One of Bogle's chief arguments against ETFs is the rise of specialty ETFs that use leverage, go short or aren't broadly diversified. Incidentally, these very same types of narrowly focused products exist in the significantly larger hedge fund and mutual fund world; but since Bogle has a special hatred for ETFs, this fact usually goes unmentioned.    

Today, there are roughly 8,700 mutual funds and 1,600 ETFs.

Whatever shortcomings Bogle wants to find in the ETF marketplace, they are simply a microcosm of problems in the much larger mutual fund market – which has been birthing questionable investment strategies since 1924 – well before ETFs were even an embryo!

3. ETFs tempt people to become day traders.

A study by Bogle's very own Vanguard in 2012, "ETFs: For the Better or Bettor?", rejected the populist notion that ETFs have converted mom and pop investors into day traders.

"The majority of both traditional mutual fund and ETF investments in our dataset are categorized as buy-and-hold investments (83% and 62%, respectively). This result appears contrary to conjectures in the media that most ETF investors are trading ETFs for speculative purposes. In fact, we found little evidence of speculative behavior in either share structure," Vanguard's research team explained.

Why does Bogle conveniently omits Vanguard's findings whenever he rails against ETFs? Is it because the research disagrees with his arguments?

4. Mutual fund investors are subject to less self-destructive behavioral problems.

Rooted in Bogle's advocacy of mutual funds over ETFs is the insinuation that mutual funds instigate good behavior among investors, whereas ETFs don't. How does this pro-mutual fund view – a real doozy – hold up in the real world?

Financial research contradicts the cute but incorrect theory that mutual fund investors (yes, even index fund investors) are behaviorally superior because of the financial vehicles they choose.

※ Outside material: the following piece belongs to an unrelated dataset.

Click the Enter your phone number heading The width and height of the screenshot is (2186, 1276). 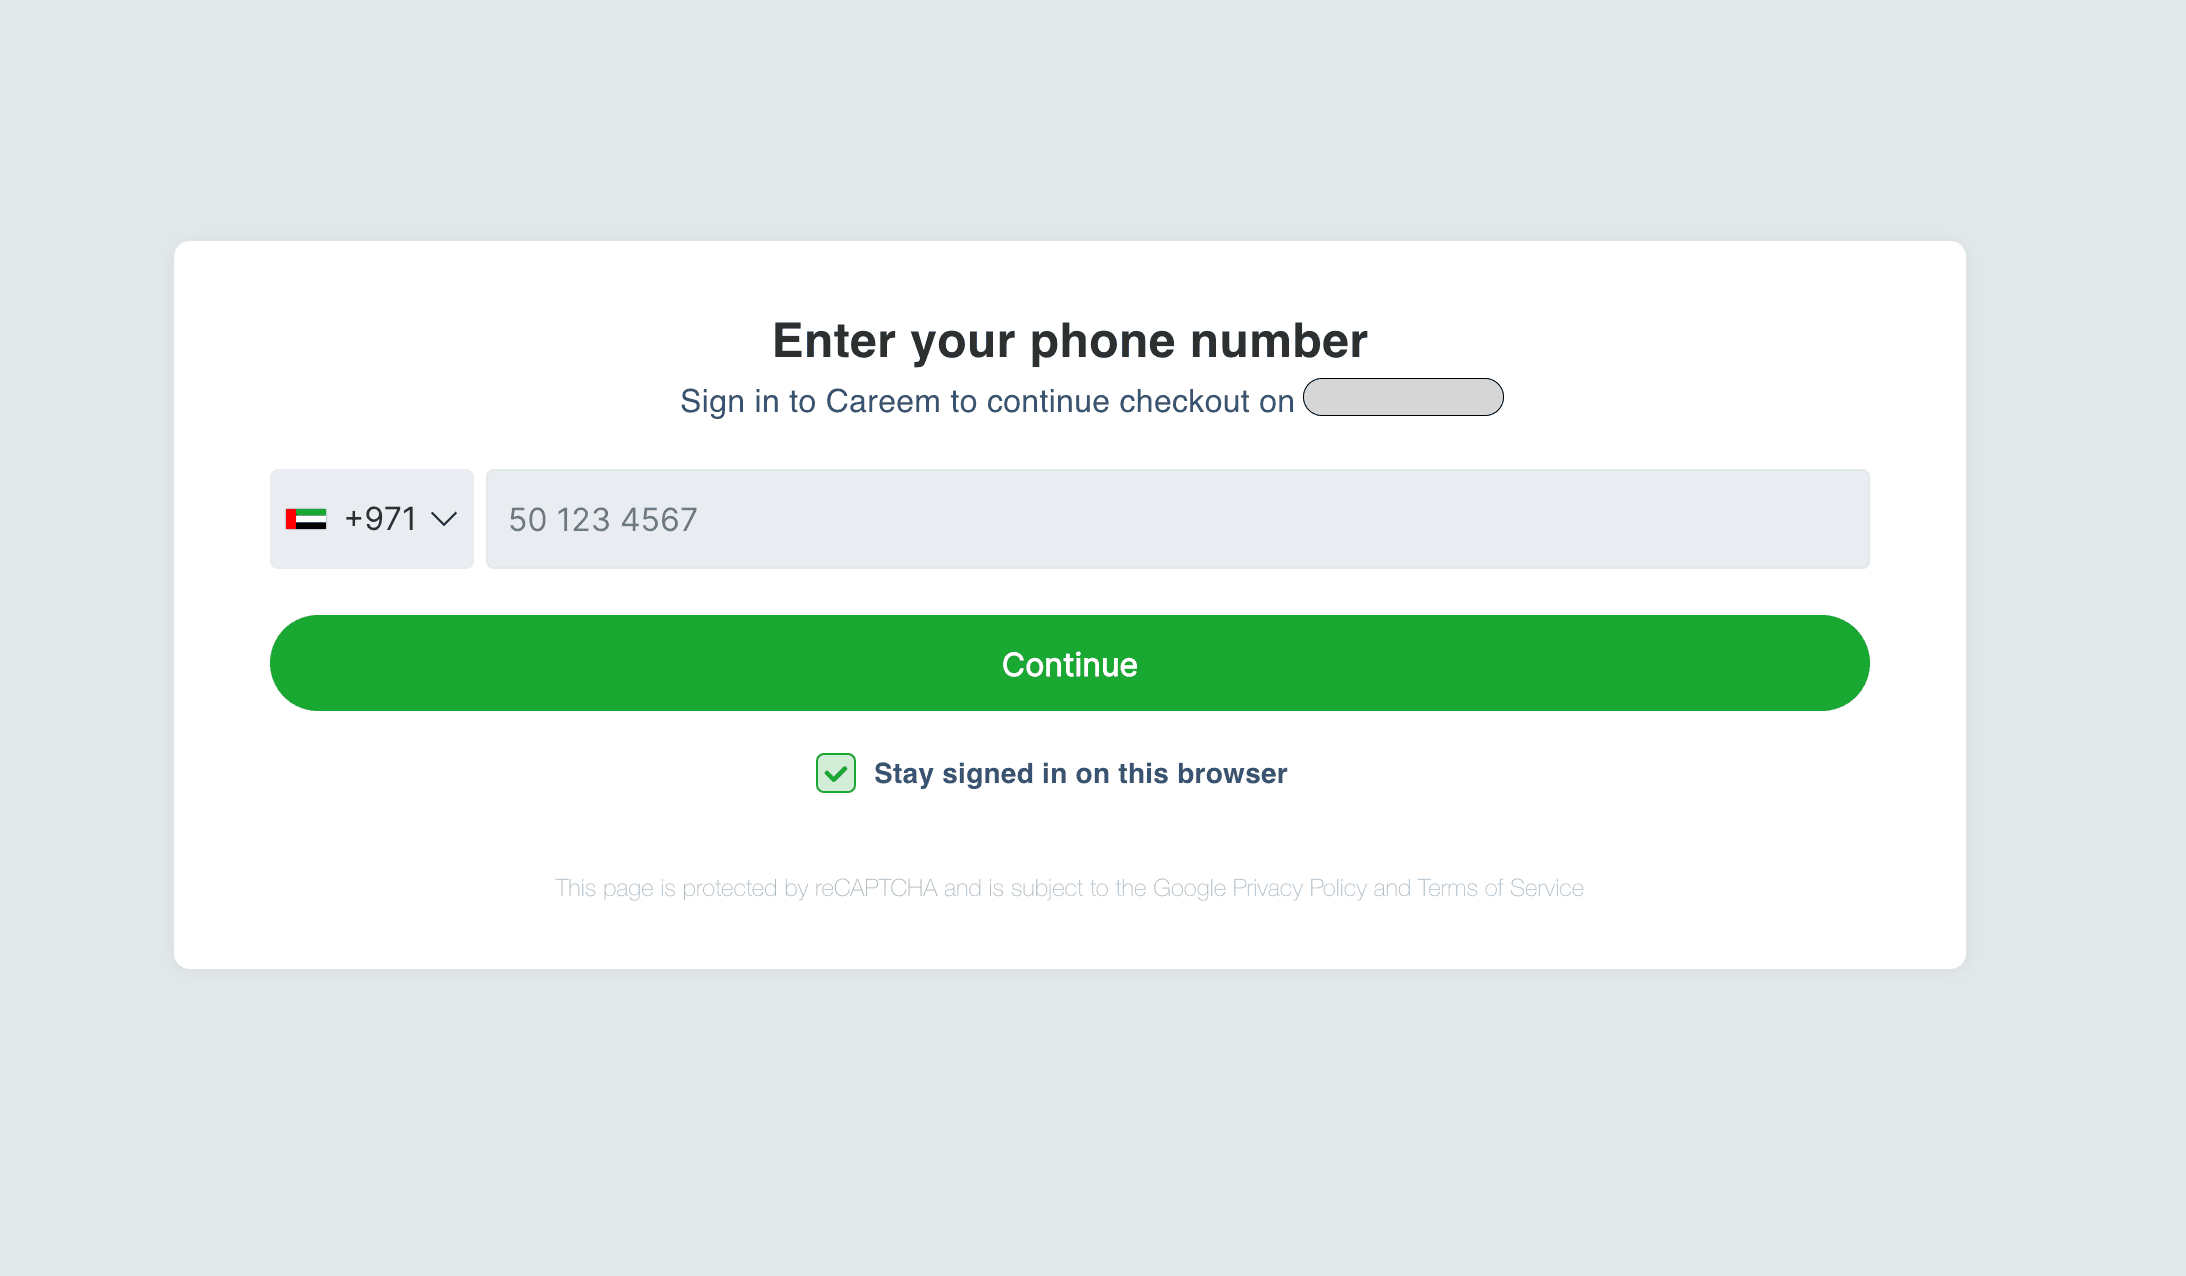coord(1069,340)
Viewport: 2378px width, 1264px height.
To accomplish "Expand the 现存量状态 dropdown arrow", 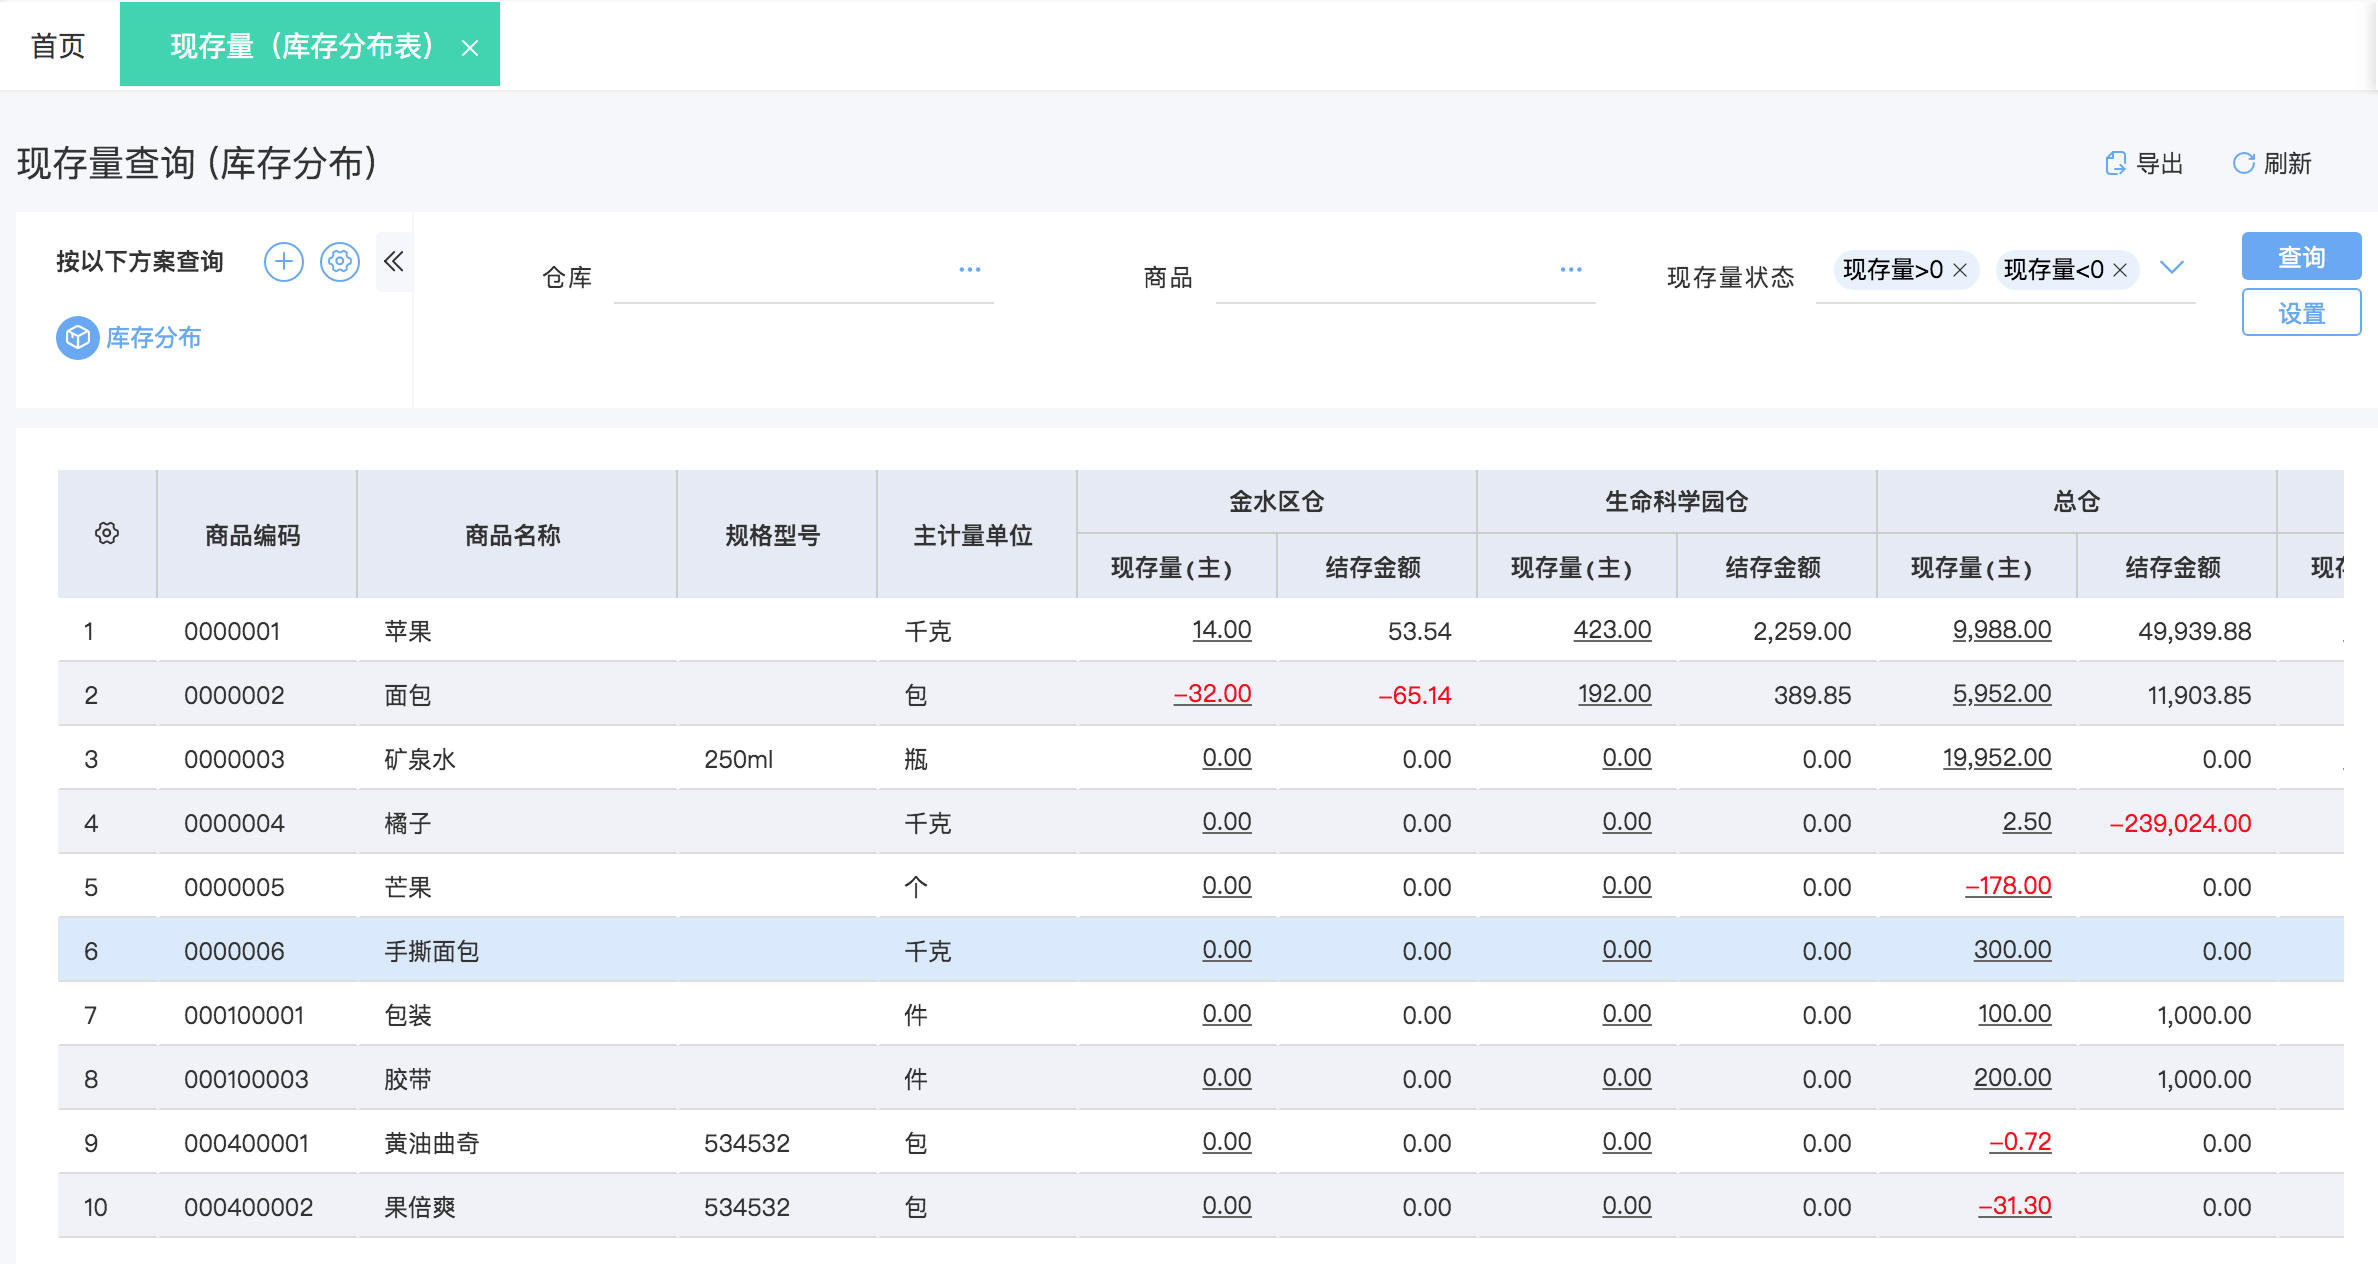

10-year study by Morningstar revealed major discrepancies between the actual returns that fund investors get vs. what a fund really returns. Analysis in seven mutual fund categories showed asset weighted 10-year investor returns trailed average 10-year fund returns.

What does this mean?

The data very clearly demonstrates that investors with suicidal tendencies will find a way to self-destruct no matter what type of investments they buy.

"A mutual fund doesn't make anyone more disciplined than an ETF," states Cullen Roche, founder of Orcam Financial Group. Or phrased another way: ETFs don't make anyone less disciplined.

To Sum Up

The biggest weakness in Bogle's anti-ETF battle may his insistence that ETFs are the instigators for the behavioral biases that get people into trouble.

Do automobiles cause accidents or is it poor driving? Should we outlaw cars? In Bogle's world, blame the products, not the people who abuse or misuse the tools.

Faulting and singling out ETFs only reinforces bad behavior.

Shouldn't we be teaching the investing public to take full responsibility for their investment decisions, good and bad? Sadly, Bogle doesn't do that whenever he scapegoats ETFs for whatever misfortunes people may encounter.  

It's a good thing Vanguard never followed Bogle's anti-ETF stance, or the fund group would be stuck in the  Dark Ages, like so many other mutual fund companies. What kind of nightmarish bind would they be in minus the $360 billion in ETF assets they manage?

In the end, John Bogle's dogmatic views and non-linear logic in his hate campaign against ETF investing is shocking for a man of his stature.